» Provided text
==========
Thursday, May 8, 2008

Radiohead, Big media and the Web

Somebody recently informed me about an increasing trend happening in the music industry. In 2007 Radiohead's album In Rainbows was available to fans online only, fans were asked to pay as much as they liked, weather that be a small fee or nothing at all for the album. In Rainbows is now unavailable to be downloaded online Radiohead was both criticized and praised for this shift away from the mainstream way of album sales.

Some thought that Radiohead had condemned themselves for such a radical move, 38% of downloaders chose to pay for the album, and it sold at an average price of $6 according to comScore records. There was also special gift sets available to buy, a discbox which "included a vinyl album, bonus CD, and assortment of other trinkets" comScore which sold for $80 US. Radiohead made an estimated 3 million out of the media experiment, if they had stuck with EMI (their former record company) it is estimated that they would have had to sell 10 times the amount of albums downloaded.

Karen Hellekson an independent scholar, outlines in her article From Irrelevance to On-Demand: Changing models of Dissemination that "...[some] hailed Radiohead for parlaying their fame and huge fan base into a successful experiment that other bands might model, with the web used to officially market and distribute a product directly to fans" And other bands did follow the commercially successful experiment, for example Nine Inch Nails and Coldplay.

Radiohead managed to make more money than they would have in staying with the record company and they also managed to increase the number of new fans. Radiohead effectively cut out the middlemen, their agent, record labels, recording companies, promoters, record shops, some transporting and storage, they sold (or gave away) directly to their target audience. This process is known as disintermediation and is becoming increasingly more and more popular in the music industry.

Radiohead is one of the few bands that have resisted the Apples iTunes store, they chose to give the power to the people rather than the power to the industry. They started the ball rolling for playing the game by a different set of rules and the Mr Big CEOs of the music industry are not happy (Warner, EMI, Sony BMG and Universal Music Group).
==========
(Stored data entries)
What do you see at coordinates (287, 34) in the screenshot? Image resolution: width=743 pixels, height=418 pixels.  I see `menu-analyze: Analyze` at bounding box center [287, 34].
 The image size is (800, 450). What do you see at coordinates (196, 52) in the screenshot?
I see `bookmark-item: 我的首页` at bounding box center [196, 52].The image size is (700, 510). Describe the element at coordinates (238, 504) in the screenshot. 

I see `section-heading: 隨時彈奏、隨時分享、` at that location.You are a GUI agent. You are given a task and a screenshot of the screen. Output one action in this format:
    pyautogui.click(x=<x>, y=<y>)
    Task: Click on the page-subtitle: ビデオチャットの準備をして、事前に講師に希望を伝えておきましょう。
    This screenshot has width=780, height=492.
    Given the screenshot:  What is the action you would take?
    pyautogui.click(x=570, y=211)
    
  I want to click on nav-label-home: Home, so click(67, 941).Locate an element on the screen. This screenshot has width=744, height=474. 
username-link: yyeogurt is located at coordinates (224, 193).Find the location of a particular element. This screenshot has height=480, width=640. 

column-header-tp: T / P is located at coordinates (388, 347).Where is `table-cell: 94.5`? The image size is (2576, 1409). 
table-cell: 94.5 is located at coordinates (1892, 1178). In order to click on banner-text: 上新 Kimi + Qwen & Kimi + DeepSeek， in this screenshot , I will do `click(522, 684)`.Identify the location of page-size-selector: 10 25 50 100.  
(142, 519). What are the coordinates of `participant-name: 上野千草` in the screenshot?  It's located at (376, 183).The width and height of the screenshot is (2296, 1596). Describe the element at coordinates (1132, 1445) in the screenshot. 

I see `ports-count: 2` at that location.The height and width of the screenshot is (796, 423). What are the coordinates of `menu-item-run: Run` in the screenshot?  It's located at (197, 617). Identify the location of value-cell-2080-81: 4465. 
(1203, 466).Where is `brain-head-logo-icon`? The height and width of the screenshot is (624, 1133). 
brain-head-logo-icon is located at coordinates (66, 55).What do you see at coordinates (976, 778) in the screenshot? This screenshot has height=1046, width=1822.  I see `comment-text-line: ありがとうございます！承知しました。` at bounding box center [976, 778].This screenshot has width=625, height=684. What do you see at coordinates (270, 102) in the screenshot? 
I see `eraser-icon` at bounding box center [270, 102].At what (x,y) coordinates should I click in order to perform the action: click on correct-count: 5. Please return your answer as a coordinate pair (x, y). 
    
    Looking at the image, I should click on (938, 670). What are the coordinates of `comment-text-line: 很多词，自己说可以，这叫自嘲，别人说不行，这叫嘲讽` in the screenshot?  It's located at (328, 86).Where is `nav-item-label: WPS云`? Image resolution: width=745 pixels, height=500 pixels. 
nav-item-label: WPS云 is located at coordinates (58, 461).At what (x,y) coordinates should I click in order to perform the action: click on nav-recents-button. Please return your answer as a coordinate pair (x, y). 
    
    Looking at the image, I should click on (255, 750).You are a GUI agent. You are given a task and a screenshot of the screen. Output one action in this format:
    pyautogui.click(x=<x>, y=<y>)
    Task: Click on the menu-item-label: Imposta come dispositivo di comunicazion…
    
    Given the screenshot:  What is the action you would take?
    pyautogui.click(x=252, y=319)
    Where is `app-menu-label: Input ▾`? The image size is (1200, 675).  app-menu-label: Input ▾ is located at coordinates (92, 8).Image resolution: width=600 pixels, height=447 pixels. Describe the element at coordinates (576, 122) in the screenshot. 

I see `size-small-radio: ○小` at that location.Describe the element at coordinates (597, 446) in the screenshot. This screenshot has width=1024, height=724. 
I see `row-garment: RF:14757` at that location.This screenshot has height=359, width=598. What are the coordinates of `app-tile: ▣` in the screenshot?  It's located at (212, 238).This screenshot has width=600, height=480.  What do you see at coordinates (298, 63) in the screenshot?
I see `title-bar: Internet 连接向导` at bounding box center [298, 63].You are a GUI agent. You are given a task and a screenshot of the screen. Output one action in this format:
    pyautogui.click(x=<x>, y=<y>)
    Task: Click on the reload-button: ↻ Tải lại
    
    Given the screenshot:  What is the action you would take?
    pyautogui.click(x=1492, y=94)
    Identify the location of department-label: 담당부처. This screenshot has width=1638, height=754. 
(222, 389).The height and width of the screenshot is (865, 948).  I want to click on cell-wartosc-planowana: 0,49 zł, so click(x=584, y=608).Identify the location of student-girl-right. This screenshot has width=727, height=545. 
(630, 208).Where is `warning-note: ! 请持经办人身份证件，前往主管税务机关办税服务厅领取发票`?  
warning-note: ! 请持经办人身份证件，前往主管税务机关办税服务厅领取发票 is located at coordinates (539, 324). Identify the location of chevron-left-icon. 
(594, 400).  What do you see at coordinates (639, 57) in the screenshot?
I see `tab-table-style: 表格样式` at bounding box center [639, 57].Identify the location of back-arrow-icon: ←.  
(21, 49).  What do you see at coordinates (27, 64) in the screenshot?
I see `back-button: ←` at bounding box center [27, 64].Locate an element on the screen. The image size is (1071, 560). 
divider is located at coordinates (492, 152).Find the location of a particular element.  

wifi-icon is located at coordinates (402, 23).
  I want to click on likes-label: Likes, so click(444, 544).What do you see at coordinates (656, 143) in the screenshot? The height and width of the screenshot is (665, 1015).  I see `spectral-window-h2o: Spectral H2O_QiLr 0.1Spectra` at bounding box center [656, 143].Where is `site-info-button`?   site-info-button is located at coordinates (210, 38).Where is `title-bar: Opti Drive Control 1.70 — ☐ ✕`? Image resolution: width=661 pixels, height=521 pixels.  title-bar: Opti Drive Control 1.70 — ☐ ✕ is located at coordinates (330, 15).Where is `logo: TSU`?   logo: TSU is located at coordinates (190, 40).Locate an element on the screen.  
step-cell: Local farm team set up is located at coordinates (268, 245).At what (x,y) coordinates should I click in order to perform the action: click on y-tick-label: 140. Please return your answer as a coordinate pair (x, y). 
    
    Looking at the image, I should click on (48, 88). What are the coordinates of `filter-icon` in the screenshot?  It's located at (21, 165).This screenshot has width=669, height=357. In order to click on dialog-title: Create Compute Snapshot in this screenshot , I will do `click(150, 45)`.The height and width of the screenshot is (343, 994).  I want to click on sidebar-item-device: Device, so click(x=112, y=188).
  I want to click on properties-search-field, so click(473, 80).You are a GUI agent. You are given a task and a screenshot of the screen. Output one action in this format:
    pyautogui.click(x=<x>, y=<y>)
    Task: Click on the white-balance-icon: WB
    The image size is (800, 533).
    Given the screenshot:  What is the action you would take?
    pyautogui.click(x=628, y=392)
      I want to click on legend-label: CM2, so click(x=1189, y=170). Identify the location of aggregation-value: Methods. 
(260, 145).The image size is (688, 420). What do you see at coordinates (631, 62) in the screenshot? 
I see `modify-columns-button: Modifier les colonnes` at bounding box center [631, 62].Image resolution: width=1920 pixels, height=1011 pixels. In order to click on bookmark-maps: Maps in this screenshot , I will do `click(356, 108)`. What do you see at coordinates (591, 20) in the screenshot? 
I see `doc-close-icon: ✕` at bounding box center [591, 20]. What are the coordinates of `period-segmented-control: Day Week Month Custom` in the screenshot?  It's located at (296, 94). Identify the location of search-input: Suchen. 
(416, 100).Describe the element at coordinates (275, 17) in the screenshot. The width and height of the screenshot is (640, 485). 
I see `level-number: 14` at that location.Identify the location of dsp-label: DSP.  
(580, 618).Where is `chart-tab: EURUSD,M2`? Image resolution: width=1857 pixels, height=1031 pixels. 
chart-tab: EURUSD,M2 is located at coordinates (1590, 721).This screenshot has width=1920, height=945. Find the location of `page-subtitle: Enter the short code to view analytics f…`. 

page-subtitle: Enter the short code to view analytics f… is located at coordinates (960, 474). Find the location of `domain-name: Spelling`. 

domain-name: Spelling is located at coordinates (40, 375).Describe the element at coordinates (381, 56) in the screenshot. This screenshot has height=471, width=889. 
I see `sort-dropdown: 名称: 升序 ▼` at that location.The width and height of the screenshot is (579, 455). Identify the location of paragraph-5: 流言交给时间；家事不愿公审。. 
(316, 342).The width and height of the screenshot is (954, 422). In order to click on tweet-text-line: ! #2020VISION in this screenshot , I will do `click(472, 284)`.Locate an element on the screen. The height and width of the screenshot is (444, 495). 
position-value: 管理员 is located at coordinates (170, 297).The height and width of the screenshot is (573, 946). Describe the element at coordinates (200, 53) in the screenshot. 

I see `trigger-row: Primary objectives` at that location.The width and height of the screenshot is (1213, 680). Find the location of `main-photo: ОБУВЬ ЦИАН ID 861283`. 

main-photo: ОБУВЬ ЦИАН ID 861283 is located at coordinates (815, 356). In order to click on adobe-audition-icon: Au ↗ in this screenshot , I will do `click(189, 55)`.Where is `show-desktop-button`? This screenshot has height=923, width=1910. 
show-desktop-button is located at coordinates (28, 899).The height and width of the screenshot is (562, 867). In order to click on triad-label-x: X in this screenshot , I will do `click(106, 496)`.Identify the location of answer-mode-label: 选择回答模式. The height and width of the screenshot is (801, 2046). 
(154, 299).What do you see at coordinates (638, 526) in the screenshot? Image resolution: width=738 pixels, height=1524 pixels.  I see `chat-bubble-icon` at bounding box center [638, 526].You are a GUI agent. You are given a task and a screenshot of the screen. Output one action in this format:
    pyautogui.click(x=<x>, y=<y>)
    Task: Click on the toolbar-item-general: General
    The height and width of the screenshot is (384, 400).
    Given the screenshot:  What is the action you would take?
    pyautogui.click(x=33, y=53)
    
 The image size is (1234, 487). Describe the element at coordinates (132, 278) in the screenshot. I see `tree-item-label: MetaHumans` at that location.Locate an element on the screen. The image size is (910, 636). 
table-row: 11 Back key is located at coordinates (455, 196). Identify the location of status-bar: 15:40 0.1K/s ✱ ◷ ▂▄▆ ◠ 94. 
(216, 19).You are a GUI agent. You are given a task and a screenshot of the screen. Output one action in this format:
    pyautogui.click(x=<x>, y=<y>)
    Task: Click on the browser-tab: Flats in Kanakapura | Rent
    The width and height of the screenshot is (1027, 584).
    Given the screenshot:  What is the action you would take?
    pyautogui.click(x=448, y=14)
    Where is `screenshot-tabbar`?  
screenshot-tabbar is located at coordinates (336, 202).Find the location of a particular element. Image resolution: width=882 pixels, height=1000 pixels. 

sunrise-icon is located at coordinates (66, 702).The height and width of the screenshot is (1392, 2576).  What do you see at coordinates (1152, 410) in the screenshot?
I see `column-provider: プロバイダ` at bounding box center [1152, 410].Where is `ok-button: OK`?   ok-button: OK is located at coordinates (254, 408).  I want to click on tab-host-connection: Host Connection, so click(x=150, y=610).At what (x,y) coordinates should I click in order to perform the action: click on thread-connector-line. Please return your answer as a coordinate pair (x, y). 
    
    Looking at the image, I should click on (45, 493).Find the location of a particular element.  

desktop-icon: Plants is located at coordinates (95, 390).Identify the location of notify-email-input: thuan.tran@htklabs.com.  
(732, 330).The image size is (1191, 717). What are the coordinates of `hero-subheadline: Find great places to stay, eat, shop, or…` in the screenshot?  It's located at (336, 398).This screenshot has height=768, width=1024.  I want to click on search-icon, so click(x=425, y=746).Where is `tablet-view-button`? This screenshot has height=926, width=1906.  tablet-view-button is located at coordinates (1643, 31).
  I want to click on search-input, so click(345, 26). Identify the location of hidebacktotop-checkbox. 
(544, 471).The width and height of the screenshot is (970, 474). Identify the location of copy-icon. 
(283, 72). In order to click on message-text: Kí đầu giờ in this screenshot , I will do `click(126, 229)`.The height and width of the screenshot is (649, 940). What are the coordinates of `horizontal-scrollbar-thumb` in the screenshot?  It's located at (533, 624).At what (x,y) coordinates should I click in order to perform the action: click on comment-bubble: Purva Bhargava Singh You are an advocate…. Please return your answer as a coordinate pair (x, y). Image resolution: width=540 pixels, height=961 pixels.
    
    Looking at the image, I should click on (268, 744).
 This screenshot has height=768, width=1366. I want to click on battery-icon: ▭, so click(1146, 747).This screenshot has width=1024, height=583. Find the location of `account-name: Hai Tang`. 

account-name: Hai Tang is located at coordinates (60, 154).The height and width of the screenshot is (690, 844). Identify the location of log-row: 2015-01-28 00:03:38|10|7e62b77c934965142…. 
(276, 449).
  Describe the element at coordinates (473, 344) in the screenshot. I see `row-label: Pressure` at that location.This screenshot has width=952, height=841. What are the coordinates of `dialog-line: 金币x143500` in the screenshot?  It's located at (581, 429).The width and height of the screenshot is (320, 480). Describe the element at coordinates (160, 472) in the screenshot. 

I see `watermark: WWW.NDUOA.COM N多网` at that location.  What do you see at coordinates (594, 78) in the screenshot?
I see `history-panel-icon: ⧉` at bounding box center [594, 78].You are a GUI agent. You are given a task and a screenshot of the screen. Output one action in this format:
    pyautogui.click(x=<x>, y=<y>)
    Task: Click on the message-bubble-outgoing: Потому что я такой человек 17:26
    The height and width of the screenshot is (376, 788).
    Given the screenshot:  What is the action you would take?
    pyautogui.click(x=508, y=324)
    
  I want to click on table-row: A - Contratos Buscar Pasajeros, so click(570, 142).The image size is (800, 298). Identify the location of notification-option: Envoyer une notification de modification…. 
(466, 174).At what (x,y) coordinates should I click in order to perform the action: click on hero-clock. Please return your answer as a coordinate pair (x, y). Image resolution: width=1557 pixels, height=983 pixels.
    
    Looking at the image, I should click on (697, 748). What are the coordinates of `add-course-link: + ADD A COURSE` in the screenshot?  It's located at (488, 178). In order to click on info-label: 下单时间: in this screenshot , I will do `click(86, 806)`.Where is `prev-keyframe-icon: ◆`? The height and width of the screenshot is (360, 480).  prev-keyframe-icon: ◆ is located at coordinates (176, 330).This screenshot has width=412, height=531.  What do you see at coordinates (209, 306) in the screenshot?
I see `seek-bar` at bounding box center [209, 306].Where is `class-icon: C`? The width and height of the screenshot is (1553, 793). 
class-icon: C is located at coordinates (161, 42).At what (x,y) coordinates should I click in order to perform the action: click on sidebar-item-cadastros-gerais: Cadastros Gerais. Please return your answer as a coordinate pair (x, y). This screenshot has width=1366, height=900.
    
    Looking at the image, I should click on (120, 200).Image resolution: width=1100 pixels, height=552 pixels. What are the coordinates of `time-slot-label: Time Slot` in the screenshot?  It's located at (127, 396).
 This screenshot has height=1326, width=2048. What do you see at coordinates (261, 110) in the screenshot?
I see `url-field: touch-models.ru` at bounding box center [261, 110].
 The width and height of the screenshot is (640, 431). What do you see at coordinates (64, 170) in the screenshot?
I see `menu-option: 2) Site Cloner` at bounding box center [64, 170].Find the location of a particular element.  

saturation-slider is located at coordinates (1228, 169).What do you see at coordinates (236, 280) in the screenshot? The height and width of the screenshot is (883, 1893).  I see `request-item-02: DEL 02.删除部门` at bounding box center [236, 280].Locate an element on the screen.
==========
» Questions to answer
1. In the Radiohead post, what share of downloaders chose to pay for In Rainbows?
2. Name every music company listed in parentheses in the final paragraph of the Radiohead post.
The listing is not needed for anything here.

» Results by task
1. 38%

2. Warner, EMI, Sony BMG, Universal Music Group